Run the DRS upgrade¶
This will apply all the Unix command you can print with the
$> esgdrs upgrade --project PROJECT_ID /PATH/TO/SCAN/
Run the DRS upgrade from the latest version¶
esgdrs supports two upgrade methods:
(a) (the default) The incoming directory must contain the complete contents of the new version of the dataset. If a file is unchanged from the previous version, it must still be supplied in incoming, although esgprep will detect that it is unmodified, and will optimise disk space by removing duplicates and symlinking to the old version instead. Any files that are not supplied are treated as removed in the new version.
(b) The new version of the dataset is based primarily on the previous published version. The user supplies in the incoming directory (or directories) only the files which are modified in the new version. Any file not supplied in incoming is considered to be the same as in the previous version, and a symlink is created accordingly.

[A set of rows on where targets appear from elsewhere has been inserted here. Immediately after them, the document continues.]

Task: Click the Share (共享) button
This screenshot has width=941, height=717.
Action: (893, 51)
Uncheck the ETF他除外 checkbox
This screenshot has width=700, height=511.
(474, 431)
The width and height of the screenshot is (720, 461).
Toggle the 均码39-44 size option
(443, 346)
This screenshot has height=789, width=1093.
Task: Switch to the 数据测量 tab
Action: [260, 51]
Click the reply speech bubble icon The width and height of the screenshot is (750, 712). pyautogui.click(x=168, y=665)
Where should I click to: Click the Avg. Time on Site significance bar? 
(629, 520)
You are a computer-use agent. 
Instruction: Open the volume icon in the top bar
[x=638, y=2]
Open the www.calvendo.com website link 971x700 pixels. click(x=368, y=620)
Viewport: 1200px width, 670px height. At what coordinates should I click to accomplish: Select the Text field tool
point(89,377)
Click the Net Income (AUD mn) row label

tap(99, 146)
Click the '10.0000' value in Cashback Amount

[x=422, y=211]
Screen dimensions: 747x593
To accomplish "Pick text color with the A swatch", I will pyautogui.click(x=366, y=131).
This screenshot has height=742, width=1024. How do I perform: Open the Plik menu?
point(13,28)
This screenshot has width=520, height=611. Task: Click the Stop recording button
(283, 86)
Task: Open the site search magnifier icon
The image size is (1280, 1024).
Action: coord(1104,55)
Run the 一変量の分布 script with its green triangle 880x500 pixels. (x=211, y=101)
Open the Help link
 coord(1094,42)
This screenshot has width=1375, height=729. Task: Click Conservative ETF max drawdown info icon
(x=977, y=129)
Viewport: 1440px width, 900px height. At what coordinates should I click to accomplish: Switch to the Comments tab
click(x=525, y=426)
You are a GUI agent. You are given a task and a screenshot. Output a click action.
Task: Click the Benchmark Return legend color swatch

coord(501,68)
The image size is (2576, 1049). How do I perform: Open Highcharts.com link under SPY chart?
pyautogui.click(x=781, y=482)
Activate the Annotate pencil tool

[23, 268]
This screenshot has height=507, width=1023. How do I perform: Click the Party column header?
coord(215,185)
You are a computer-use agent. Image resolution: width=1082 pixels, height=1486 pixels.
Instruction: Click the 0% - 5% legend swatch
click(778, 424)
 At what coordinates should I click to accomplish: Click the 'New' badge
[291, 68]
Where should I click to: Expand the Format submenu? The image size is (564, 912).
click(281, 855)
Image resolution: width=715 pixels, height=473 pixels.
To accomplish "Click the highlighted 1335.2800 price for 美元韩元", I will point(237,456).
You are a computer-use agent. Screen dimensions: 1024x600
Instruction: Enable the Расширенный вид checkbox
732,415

--upgrade-from-latest allows you to toggle to method (b):
$> esgdrs upgrade --project PROJECT_ID /PATH/TO/SCAN/ --upgrade-from-latest
By construction, method (b) might not support to simply delete a file between versions, rather than modifying it.
The associated flag
--ignore-from-latest allows you to submit a list of filenames to ignore during the version
upgrade (i.e., files to be deleted between versions).
$> esgdrs upgrade --project PROJECT_ID /PATH/TO/SCAN/ --ignore-from-latest /PATH/TO/FILENAMES.TXT
--ignore-from-latest is submitted,
--upgrade-from-latest is set to
True by default.
We highly recommend to use the
tree action to see what the upgraded tree looks like before applying
By default the
list action scans data and record the rebuilt DRS tree into a temporary Pickle file. This file is
then read to skip data scan when other actions (i.e.,
upgrad) are invoked, except if key
options have been changed from the previous
list call. In such a case the scan is redone automatically.
To force the rescan in any case:
$> esgdrs upgrade --project PROJECT_ID /PATH/TO/SCAN/ --rescan
- Status = 0
- All the files have been successfully scanned and the DRS tree properly generated.
- Status > 0
- Some scan errors occurred. Some files have been skipped or failed during the scan potentially leading to an incomplete DRS tree.